Question

An exponentially growing population quadruples in 22 years. How long does it take to double?

Answer

**step1 Understand the terms "quadrupling" and "doubling"**

For an exponentially growing population, "quadrupling" means that the population multiplies by a factor of 4. "Doubling" means that the population multiplies by a factor of 2.

**step2 Relate quadrupling to doubling**

To understand the relationship between quadrupling and doubling, consider that multiplying by 4 is the same as multiplying by 2, and then multiplying by 2 again. This implies that quadrupling is equivalent to doubling twice.

$$ 4 = 2 \times 2 $$

Therefore, if a population doubles, and then doubles again, it will have quadrupled in size. This means that the time it takes for a population to quadruple is exactly twice the time it takes for it to double.

**step3 Calculate the time to double**

We are given that the population quadruples in 22 years. Since quadrupling takes two doubling periods, we can find the time for a single doubling period by dividing the total time for quadrupling by 2.

$$ \text{Time to double} = \frac{\text{Time to quadruple}}{2} $$

Substitute the given value:

$$ \text{Time to double} = \frac{22 \text{ years}}{2} $$

$$ \text{Time to double} = 11 \text{ years} $$

Alternative answer

Answer: 11 years Explain
This is a question about how things grow by multiplying or increasing by a certain factor over time. . The solving step is:

1. First, let's think about what "quadrupling" means. It means the population becomes 4 times bigger than it was.
2. Now, let's think about "doubling". It means the population becomes 2 times bigger than it was.
3. How many times do you need to "double" something to make it "quadruple"?
* If you start with 1, and you double it, you get 2. (That's one doubling!)
* If you double that 2 again, you get 4. (That's a second doubling!)
* So, it takes **two doublings** to make something quadruple.
4. The problem tells us that it takes 22 years for the population to quadruple. This means those two doublings together took 22 years.
5. If two doublings take 22 years, then one doubling must take half of that time.
6. We can figure that out by dividing 22 years by 2.
7. 22 ÷ 2 = 11.
So, it takes 11 years for the population to double!

Alternative answer

Answer: 11 years Explain
This is a question about exponential growth and how different growth factors relate to each other . The solving step is:

First, I thought about what "quadrupling" and "doubling" mean.
* "Quadrupling" means the population becomes 4 times its original size.
* "Doubling" means the population becomes 2 times its original size.

Next, I figured out how many times a population needs to double to quadruple. If something doubles once, it's 2 times bigger. If it doubles again (that's twice), it's 2 * 2 = 4 times bigger! So, quadrupling is like doubling two times.

The problem tells us it takes 22 years for the population to quadruple. Since quadrupling means it doubled two times, those two doublings happened over 22 years.

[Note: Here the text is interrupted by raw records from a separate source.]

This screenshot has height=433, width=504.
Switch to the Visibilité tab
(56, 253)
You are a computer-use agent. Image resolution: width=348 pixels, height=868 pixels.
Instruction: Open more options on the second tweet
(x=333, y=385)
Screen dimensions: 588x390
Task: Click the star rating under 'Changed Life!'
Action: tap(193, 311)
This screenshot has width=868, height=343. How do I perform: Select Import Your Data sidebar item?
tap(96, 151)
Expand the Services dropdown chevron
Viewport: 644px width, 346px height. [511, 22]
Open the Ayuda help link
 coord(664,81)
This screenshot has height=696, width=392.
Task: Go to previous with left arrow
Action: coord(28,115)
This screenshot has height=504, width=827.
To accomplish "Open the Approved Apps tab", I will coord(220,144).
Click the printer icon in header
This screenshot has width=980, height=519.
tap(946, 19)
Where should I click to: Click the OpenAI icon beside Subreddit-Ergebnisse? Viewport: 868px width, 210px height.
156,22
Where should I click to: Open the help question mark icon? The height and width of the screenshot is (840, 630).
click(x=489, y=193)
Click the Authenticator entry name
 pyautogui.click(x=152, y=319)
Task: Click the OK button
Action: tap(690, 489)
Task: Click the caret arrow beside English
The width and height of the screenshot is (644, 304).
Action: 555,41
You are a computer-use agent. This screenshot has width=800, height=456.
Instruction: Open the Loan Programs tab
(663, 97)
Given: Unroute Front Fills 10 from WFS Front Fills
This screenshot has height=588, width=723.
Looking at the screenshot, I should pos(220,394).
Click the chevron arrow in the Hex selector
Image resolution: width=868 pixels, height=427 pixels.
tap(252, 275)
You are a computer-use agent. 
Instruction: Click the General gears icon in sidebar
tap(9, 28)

To find out how long just one doubling takes, I just divide the total time (22 years) by the number of doublings (2).
22 years / 2 = 11 years.
So, it takes 11 years for the population to double.

Alternative answer

Answer: 11 years Explain
This is a question about exponential growth and understanding how multiplication factors like "doubling" and "quadrupling" relate to each other . The solving step is:

1. First, let's think about what "quadrupling" means. It means the population becomes 4 times bigger.
2. Now, what does "doubling" mean? It means the population becomes 2 times bigger.
3. We know that 4 is the same as 2 multiplied by 2 (like 2 x 2 = 4).
4. This tells us that to quadruple, the population has to double once, and then double *again*! So, it takes two "doubling times" to make one "quadrupling time".
5. The problem says it takes 22 years to quadruple. Since that's two doubling times, we can find one doubling time by splitting the total time in half.
6. So, we do 22 years ÷ 2 = 11 years.
7. This means it takes 11 years for the population to double.